WASHINGTON (April 28, 2016) – Less than 10 percent of farms that plant major cash crops in some of the largest farm states would feel the impact of proposals to cap taxpayer-financed crop insurance premium subsidies at $50,000 a year, a new policy study from R Street Associate Fellow Vincent Smith finds.

Using publicly available data from the most recent agricultural census on farm size and crop mix – as well as information from U.S. Department of Agriculture and the Risk Management Agency on crop prices, premium rates, premium subsidies and the proportion of farms that signed up for different levels of coverage and types of policies – Smith simulated the impact of premium subsidy caps for about 250,000 representative farms that plant corn, cotton, peanuts, rice, soybeans and wheat in 12 geographically diverse farm states.

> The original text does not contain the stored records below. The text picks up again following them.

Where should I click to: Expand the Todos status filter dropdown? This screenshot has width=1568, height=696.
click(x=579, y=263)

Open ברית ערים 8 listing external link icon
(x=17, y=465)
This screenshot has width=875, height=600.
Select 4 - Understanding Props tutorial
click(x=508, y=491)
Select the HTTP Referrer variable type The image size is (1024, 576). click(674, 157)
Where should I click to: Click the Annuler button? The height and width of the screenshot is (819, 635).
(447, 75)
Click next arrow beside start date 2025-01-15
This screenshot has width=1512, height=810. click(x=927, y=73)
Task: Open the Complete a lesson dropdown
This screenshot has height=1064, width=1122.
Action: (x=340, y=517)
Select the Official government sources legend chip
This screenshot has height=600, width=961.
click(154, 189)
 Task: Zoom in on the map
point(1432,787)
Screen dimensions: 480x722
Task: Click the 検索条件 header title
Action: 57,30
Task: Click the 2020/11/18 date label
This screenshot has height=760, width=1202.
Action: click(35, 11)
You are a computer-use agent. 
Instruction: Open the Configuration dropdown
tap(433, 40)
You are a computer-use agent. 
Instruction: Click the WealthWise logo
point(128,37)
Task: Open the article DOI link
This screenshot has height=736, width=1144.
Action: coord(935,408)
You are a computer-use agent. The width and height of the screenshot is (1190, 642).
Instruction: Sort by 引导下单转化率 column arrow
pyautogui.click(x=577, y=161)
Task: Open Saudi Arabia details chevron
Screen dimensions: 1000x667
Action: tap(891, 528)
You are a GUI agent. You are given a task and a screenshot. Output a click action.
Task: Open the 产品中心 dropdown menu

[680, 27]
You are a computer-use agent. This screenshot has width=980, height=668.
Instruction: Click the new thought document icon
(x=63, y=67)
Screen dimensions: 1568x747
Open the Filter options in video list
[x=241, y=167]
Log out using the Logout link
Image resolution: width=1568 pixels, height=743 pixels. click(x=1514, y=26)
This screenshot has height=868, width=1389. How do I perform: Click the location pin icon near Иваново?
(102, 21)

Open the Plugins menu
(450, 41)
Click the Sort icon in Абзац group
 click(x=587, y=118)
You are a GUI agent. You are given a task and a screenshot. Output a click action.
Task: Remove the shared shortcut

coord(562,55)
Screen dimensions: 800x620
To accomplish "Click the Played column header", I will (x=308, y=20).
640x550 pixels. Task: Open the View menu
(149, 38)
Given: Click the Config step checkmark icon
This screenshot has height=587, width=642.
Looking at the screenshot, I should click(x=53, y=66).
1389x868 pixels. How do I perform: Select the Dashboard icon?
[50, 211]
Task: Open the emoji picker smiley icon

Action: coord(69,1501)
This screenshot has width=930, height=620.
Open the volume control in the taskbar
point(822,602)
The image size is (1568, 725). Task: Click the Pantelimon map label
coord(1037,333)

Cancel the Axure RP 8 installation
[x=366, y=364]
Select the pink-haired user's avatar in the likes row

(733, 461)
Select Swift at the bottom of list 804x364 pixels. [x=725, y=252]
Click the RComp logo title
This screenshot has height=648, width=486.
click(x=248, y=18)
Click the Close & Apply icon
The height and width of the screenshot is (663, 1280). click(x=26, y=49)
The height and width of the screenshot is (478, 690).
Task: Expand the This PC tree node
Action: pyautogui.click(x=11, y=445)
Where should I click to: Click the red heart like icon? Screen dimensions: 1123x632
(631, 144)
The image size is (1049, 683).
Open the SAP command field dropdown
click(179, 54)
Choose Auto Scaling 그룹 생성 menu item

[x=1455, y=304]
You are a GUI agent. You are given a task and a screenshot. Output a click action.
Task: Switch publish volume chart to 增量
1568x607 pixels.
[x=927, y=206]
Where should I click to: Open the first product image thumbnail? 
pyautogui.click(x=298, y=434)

“We find only about 9 percent of the estimated 254,233 farms in the 12 states that plant corn, cotton, peanuts, rice, soybeans and wheat would experience a reduction in their crop insurance premium subsidy payments under a $50,000 premium subsidy cap,” Smith writes. “The absolute size of the reductions in those payments, in dollar-amount terms, would be relatively small for most of the affected farms and would be close to negligible relative to their annual average revenues from market sales, which for the vast majority of the affected farms are well over $750,000 a year (and in many cases, are in the multiples of millions of dollars).”

Though farm lobby advocates routinely suggest that making changes to federal crop insurance programs that don’t expand subsidies for farmers would have dramatically negative effects on U.S. crop production, Smith suggests such dire predictions may be greatly exaggerated. In fact, he finds even more stringent annual caps – such as $30,000 or even $10,000 – would have only relatively limited impact on crop production.

“One set of interest groups that would be very concerned about this shift is the crop insurance industry itself, including the private primary insurers that service all federal crop insurance policies, the independent insurance agents that sell those policies and the multinational reinsurance companies that, historically, have handled much of the insurance risk faced by the private primary crop insurers,” Smith writes. “In other words, it is reasonable to expect that a broad-based coalition of farm and crop insurance groups would strongly oppose all legislative initiatives to introduce premium-subsidy caps, no matter how reasonable, from the broader perspective of social policy, those initiatives might be.”